YOUR INSTRUCTIONS: The job is to find each line in the entries holding the string "will" and copy that line.

--- MATERIAL PROVIDED ---

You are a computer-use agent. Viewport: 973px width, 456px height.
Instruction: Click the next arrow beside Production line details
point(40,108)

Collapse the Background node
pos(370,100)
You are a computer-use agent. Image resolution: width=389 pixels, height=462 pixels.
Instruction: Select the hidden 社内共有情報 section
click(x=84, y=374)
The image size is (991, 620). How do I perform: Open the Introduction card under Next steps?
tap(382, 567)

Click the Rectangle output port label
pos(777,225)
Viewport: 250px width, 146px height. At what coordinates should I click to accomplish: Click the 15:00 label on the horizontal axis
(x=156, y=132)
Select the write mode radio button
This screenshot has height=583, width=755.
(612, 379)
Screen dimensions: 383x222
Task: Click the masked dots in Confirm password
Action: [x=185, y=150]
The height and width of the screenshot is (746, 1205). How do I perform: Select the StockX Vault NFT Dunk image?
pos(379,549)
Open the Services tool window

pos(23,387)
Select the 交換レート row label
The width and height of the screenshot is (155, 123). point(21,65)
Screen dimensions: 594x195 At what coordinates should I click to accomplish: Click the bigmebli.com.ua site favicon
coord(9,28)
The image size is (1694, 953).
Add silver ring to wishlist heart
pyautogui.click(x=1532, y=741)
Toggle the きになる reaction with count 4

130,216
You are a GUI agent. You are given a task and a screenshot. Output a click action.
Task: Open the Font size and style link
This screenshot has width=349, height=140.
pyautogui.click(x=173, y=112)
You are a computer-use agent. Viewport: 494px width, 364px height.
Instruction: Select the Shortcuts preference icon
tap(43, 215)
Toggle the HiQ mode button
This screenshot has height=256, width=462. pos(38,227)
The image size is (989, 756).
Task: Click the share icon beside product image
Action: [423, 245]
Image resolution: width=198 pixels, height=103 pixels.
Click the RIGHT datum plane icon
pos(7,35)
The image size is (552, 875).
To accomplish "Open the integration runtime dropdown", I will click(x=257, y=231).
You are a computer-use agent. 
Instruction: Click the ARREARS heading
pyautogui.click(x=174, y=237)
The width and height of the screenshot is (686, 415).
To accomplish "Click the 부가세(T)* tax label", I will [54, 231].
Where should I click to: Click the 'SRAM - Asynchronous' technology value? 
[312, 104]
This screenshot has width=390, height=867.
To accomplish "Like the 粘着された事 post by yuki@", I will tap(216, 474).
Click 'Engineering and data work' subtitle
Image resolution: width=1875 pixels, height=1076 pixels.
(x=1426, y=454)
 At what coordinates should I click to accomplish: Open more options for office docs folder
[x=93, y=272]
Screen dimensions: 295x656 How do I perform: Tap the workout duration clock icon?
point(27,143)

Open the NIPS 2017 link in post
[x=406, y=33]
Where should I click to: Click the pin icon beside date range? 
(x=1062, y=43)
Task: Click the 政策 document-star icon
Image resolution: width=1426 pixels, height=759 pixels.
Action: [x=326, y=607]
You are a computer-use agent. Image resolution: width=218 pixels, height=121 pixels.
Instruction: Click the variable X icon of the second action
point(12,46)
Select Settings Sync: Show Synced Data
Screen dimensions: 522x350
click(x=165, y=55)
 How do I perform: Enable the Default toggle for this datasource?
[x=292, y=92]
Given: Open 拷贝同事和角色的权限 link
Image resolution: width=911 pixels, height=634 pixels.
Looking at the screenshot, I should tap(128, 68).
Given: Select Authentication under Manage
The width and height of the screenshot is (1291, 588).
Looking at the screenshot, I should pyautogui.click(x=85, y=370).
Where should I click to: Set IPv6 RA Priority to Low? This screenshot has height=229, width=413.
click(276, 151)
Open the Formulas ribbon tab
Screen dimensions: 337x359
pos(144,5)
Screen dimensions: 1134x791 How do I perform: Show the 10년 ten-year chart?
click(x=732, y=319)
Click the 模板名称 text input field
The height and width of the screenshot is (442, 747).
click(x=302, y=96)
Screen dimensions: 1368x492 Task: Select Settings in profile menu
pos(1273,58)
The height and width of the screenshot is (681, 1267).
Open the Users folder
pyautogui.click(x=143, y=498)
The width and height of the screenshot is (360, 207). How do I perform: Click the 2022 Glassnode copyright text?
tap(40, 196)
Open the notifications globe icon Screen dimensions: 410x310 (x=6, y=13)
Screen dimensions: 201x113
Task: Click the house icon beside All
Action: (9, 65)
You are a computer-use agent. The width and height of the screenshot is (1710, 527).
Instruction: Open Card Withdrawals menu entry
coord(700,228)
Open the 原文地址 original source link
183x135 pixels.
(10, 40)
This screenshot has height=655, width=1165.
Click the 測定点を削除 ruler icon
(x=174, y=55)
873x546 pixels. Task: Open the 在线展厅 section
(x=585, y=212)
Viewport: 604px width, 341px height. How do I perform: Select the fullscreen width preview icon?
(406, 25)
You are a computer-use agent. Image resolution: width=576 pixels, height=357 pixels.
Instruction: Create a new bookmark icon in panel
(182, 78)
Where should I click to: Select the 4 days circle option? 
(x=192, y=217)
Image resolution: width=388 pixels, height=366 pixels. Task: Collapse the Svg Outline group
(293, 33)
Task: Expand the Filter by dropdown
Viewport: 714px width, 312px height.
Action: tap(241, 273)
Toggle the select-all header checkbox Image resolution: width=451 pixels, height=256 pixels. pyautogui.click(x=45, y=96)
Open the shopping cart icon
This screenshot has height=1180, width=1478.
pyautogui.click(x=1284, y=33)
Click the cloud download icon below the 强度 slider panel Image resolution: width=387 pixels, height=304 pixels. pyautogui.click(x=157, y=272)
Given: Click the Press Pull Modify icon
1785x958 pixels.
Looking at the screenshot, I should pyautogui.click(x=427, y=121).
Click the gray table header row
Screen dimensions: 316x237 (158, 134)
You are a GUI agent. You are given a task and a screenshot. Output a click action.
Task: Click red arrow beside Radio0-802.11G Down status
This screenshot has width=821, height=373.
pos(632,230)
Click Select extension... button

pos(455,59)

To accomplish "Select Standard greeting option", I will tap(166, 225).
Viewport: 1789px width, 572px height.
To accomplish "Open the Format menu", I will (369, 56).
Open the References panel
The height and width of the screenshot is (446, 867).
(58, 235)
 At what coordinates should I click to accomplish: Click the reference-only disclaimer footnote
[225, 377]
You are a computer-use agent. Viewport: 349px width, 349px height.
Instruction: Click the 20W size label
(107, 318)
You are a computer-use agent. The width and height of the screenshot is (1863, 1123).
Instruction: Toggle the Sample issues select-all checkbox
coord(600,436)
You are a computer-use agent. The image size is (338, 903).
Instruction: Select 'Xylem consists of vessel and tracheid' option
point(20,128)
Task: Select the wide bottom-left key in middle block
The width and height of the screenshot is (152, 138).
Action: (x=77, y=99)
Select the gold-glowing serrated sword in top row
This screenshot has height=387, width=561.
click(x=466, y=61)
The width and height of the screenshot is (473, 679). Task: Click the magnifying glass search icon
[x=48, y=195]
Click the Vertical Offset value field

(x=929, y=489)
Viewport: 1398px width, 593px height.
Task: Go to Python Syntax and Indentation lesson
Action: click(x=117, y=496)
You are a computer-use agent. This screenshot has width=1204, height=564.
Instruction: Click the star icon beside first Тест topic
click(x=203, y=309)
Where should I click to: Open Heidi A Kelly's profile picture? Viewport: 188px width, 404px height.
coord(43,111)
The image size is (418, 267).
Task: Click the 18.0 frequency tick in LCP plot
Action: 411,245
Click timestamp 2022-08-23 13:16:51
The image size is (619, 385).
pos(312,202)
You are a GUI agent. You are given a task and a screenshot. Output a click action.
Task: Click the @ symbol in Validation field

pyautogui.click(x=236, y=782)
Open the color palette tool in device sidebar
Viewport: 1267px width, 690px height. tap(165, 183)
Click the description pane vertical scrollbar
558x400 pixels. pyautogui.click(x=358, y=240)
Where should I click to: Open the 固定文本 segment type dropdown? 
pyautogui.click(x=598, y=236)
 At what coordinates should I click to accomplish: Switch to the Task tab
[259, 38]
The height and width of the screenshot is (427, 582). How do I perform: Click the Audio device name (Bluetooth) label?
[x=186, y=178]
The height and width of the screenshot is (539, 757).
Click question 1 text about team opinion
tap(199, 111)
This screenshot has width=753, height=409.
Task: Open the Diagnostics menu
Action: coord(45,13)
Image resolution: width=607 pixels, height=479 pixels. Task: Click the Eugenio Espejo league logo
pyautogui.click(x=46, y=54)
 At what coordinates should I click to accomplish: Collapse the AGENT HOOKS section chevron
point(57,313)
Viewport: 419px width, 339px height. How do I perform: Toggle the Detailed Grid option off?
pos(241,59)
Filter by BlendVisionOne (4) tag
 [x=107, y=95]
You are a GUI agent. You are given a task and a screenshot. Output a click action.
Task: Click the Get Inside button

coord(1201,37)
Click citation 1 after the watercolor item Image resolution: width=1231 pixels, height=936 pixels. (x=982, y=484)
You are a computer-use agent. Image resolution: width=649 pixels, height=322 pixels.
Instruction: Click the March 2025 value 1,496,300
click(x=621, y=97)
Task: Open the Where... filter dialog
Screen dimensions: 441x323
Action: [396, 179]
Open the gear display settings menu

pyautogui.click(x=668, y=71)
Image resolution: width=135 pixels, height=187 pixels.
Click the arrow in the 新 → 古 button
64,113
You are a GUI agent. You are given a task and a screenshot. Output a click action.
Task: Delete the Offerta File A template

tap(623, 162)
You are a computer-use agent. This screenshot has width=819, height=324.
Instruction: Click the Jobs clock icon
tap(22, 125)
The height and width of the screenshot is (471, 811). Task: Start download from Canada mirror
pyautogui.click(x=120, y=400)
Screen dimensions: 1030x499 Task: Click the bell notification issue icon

---

SOLVED EXERCISE:
To accomplish "Open the integration runtime dropdown", I will click(x=257, y=231).
To accomplish "Click the 부가세(T)* tax label", I will [54, 231].
To accomplish "Like the 粘着された事 post by yuki@", I will tap(216, 474).
To accomplish "Select Standard greeting option", I will tap(166, 225).
To accomplish "Open the Format menu", I will (369, 56).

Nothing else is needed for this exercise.